Bitcoin’s latest supporter Ray Dalio is dealing with a harsh family tragedy at the time of writing. He took to social media recently to report that his son, Devon Dalio, had been killed in a car crash.
Ray Dalio Reports the Death of His Son
The 71-year-old billionaire hedge fund manager explained on Twitter:
It is with great pan that I am sharing with you that my 42-year-old son was killed in a car crash yesterday. My family and I are mourning and processing and would prefer to be incommunicado for the time being.
The accident occurred in Greenwich, Connecticut on the night of December 18. While few details are available at press time, it appears Devon was in a Verizon store at the Riverside Commons shopping center when an Audi vehicle rammed into the establishment. The car then burst into flames. The store has reportedly been heavily damaged.
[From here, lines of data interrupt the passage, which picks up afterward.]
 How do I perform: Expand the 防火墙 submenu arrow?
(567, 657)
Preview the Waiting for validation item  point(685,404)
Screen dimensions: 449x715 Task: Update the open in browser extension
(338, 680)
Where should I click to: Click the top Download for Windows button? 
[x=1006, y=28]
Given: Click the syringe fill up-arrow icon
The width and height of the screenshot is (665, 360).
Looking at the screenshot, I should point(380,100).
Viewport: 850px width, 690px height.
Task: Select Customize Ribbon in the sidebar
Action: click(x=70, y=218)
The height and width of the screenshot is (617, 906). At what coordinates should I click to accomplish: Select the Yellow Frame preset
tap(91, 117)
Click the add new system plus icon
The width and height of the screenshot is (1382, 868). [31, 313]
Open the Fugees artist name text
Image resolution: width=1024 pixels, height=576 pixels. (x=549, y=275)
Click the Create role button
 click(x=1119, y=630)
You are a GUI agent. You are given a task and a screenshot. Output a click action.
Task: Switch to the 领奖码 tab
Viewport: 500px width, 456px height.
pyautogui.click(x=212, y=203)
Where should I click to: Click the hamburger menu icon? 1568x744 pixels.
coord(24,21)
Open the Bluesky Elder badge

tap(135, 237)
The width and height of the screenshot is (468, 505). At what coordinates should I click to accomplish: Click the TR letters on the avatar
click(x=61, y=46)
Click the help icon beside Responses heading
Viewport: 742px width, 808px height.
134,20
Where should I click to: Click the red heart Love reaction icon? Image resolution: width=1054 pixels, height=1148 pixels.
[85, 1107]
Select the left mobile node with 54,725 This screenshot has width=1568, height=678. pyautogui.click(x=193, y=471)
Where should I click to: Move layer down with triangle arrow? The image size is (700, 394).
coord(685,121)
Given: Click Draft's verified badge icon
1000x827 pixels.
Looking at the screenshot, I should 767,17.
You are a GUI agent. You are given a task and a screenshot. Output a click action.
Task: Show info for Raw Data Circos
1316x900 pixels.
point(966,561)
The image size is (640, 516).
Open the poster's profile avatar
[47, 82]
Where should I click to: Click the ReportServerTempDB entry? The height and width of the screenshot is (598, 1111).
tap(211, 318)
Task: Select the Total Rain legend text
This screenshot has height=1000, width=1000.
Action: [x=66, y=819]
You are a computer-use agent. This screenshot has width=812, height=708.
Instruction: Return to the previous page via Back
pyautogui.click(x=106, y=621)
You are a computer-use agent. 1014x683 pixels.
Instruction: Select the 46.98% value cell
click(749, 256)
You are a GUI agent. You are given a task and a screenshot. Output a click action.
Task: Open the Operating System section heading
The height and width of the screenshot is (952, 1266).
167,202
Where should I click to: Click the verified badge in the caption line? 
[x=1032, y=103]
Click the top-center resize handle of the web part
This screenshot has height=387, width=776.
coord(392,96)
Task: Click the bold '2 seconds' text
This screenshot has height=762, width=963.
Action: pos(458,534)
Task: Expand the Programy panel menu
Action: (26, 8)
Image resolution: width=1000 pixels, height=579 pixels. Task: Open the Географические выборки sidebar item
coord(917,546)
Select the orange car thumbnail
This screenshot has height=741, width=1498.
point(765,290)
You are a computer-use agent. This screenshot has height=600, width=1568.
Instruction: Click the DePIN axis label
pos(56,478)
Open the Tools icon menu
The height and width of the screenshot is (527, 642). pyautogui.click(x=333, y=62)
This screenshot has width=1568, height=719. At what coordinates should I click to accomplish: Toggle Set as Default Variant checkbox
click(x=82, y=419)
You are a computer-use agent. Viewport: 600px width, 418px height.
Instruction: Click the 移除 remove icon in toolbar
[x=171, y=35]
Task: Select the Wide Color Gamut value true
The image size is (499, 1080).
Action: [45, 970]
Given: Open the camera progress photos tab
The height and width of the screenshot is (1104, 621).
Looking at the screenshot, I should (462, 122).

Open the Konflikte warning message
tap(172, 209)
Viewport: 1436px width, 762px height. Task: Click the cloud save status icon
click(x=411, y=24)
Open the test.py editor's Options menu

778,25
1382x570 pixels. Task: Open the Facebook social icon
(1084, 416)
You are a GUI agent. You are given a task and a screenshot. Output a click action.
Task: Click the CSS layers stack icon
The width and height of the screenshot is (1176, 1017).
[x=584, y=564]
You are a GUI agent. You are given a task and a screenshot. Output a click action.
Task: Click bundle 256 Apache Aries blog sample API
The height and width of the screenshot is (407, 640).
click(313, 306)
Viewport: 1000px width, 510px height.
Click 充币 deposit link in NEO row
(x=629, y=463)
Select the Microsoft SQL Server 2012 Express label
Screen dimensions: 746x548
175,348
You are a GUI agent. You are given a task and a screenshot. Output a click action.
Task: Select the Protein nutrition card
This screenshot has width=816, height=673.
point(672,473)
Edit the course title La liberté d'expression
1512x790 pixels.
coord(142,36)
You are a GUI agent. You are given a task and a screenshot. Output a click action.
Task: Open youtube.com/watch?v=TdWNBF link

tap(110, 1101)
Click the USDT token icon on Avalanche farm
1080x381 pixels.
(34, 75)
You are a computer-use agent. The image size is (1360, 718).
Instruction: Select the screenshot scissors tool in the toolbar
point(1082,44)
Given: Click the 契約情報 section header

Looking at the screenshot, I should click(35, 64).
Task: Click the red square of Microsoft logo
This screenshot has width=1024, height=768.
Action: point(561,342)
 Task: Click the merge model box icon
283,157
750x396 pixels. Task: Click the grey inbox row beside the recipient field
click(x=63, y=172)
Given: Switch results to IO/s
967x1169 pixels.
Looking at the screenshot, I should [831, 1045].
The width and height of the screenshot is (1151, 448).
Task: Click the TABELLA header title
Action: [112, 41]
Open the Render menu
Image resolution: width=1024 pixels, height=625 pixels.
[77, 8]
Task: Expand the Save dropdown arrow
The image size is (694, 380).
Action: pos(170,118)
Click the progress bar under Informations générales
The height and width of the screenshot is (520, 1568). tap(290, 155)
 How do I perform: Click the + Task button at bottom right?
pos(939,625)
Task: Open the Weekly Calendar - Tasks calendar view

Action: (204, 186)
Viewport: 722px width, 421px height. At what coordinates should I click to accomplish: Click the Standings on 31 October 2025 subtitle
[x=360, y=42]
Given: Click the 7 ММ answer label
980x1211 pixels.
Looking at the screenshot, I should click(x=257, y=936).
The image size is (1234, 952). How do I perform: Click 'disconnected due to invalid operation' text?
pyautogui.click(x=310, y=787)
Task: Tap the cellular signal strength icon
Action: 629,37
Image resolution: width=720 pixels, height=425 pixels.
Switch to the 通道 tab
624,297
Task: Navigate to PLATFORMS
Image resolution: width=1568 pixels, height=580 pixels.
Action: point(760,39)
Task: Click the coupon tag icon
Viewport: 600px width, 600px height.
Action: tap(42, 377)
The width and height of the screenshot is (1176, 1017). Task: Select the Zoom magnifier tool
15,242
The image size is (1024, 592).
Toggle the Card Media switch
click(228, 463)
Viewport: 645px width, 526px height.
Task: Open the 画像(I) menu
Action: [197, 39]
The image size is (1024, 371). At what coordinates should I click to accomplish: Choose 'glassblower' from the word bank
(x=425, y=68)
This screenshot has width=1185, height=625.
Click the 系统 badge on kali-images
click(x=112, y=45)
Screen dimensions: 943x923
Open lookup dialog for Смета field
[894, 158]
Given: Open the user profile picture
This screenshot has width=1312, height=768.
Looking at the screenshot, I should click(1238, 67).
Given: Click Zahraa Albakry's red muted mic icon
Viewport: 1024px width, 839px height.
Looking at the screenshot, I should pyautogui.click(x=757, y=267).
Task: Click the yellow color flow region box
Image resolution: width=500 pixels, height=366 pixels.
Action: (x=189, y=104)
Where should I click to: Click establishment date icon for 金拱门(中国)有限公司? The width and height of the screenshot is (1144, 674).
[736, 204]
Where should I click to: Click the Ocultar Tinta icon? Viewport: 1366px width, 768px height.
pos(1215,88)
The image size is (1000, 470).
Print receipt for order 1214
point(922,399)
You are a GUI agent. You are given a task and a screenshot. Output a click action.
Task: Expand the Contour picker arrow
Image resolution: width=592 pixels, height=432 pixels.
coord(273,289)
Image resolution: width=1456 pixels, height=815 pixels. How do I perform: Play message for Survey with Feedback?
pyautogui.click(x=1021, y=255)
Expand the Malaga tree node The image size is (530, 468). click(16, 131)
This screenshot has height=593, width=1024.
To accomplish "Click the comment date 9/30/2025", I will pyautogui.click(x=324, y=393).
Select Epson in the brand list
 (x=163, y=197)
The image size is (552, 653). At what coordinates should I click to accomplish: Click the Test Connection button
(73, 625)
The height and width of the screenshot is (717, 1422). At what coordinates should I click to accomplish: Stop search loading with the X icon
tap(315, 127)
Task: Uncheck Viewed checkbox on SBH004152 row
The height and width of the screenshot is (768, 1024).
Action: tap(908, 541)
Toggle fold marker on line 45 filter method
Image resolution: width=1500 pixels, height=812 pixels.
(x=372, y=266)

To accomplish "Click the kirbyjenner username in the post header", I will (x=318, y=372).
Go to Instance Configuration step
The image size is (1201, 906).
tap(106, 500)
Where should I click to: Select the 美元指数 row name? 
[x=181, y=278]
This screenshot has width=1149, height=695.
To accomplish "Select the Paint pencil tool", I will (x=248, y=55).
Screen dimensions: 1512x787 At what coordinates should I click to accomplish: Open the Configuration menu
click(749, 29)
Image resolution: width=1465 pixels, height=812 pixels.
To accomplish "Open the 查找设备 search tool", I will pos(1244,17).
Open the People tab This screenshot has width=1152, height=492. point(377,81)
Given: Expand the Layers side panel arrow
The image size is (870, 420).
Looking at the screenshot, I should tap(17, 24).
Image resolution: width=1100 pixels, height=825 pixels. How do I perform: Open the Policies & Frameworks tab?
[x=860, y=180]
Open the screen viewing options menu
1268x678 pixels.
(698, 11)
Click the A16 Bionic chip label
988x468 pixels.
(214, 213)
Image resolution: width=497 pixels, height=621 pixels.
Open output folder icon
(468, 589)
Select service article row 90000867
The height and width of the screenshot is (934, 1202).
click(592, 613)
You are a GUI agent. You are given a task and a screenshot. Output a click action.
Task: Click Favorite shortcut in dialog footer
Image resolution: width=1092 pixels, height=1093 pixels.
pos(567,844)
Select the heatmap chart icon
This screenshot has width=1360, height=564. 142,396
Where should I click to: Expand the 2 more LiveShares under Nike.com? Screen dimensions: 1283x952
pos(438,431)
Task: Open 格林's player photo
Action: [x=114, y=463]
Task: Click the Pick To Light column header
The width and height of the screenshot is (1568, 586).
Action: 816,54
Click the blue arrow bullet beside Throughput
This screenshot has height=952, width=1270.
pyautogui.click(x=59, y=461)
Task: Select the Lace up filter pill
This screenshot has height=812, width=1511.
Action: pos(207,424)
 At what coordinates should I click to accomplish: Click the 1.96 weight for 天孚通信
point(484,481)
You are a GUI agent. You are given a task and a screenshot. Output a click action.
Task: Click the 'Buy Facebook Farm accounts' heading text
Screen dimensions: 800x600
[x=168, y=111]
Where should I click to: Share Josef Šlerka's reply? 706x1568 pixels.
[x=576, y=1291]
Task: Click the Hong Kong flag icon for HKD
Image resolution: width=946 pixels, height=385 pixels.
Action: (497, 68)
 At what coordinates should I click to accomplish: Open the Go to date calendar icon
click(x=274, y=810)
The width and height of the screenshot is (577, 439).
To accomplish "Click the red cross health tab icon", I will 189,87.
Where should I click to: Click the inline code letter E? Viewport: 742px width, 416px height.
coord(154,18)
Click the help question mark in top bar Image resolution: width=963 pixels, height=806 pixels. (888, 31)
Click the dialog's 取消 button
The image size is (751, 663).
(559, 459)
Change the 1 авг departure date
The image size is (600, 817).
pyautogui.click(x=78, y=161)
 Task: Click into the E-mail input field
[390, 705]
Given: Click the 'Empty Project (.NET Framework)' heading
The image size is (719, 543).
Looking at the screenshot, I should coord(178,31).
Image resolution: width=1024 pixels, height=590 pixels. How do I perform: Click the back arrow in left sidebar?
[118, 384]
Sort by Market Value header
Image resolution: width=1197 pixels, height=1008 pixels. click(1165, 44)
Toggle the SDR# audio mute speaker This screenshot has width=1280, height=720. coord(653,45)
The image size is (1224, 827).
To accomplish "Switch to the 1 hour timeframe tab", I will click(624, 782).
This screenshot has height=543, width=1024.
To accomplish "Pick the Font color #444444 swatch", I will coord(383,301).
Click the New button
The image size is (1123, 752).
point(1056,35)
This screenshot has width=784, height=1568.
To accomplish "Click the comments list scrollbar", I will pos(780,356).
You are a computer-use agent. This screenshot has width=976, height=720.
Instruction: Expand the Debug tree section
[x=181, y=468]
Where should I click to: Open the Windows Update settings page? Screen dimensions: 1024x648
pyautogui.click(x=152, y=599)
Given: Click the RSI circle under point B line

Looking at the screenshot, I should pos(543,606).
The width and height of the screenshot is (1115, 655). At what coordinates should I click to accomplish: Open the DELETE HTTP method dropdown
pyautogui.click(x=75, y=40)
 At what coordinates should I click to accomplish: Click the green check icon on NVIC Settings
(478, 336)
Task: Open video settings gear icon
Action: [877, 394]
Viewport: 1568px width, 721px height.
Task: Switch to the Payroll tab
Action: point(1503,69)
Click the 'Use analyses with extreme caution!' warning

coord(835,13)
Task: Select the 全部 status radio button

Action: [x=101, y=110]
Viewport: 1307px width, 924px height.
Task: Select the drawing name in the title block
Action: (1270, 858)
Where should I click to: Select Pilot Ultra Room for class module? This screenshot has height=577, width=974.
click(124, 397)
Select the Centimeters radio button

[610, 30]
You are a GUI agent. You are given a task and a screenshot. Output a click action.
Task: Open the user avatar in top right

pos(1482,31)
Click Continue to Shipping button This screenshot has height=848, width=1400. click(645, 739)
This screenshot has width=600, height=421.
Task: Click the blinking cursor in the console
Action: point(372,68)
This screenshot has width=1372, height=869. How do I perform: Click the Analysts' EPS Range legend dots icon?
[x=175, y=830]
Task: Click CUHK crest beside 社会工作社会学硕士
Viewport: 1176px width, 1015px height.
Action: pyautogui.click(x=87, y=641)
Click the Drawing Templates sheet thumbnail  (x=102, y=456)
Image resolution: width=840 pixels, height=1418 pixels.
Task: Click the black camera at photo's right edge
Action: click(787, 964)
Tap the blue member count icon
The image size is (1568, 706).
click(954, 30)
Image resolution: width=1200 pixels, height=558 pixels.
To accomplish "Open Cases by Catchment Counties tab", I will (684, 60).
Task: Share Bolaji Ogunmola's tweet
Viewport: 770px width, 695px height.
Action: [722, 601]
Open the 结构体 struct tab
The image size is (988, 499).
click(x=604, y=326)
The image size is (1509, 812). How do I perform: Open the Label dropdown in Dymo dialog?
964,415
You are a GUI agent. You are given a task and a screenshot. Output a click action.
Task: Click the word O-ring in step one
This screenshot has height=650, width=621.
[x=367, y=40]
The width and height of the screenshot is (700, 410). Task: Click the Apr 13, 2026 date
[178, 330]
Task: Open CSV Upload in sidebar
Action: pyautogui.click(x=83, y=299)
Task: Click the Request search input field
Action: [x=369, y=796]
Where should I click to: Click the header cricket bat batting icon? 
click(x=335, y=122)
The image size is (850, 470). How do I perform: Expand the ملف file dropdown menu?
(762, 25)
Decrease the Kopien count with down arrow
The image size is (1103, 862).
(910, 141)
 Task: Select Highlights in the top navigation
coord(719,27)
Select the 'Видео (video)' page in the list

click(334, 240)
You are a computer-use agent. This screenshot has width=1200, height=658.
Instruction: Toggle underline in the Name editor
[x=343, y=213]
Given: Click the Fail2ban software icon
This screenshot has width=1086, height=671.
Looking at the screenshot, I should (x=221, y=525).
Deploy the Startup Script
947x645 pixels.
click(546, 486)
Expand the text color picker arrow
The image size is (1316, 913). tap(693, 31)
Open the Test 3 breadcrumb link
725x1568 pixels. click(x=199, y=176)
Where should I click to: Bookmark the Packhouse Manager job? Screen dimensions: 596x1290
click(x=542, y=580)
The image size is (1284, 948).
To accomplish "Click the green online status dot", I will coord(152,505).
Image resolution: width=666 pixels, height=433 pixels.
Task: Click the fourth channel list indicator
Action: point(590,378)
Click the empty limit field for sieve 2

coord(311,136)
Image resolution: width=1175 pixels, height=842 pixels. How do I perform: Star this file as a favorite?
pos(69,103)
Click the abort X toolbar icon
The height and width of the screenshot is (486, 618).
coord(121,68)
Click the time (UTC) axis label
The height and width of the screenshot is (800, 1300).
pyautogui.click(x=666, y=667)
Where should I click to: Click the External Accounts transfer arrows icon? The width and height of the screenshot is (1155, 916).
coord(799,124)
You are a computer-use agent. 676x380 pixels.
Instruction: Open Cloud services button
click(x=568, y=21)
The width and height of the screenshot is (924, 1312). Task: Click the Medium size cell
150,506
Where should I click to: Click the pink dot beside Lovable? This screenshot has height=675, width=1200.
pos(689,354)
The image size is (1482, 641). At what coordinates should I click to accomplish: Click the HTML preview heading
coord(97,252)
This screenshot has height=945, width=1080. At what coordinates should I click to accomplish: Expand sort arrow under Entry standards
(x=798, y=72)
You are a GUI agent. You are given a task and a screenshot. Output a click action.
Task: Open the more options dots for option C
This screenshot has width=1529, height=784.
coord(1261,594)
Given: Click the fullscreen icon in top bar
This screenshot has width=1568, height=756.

The Greenwich Police Department responded to the accident, mentioning on Twitter:
GPD is responding to a motor vehicle accident in the Thruway Shopping Center at exit five. The area approaching the E put and exit five intersection will be closed and traffic diverted.
The cause of the accident has not yet been disclosed, nor has the identity of the person behind the wheel of the car. Devon’s father Ray mentioned on social media:
We know that the terrible pain we are feeling has been and continues to be felt by so many others, so our sympathies go out to them. May God be with you and may you cherish your blessings, especially at this time of year.
It is reported that Devon Dalio leaves behind many family members, including his parents, three brothers, his wife and daughter. Connecticut Governor Ned Lamont explained to local reporters that his heart went out to Dalio and his wife. In a statement, he said:
As parents, we cannot imagine the grief and sadness of their loss. Our prayers are with Ray and Barbara, who have been champions for Connecticut’s children.
Dalio is one of many people in the last few months to change their tunes on bitcoin. Last November, the billionaire was quite critical of the world’s number one digital currency by market cap, claiming:
It’s not good as a store hold of wealth because its volatility is great and has little correlation with the prices of what I need to buy… I can’t imagine central banks, big institutional investors, businesses or multinational companies using it. If I’m wrong about these things, I would love to be corrected.
Changing His Thoughts on Bitcoin
Just a few weeks later, however, Dalio ultimately compared bitcoin favorably to gold, saying:
As [for] bitcoin relative to gold, I have a strong preference for holding those things which central banks are going to want to hold and exchange value in when they are trying to transact.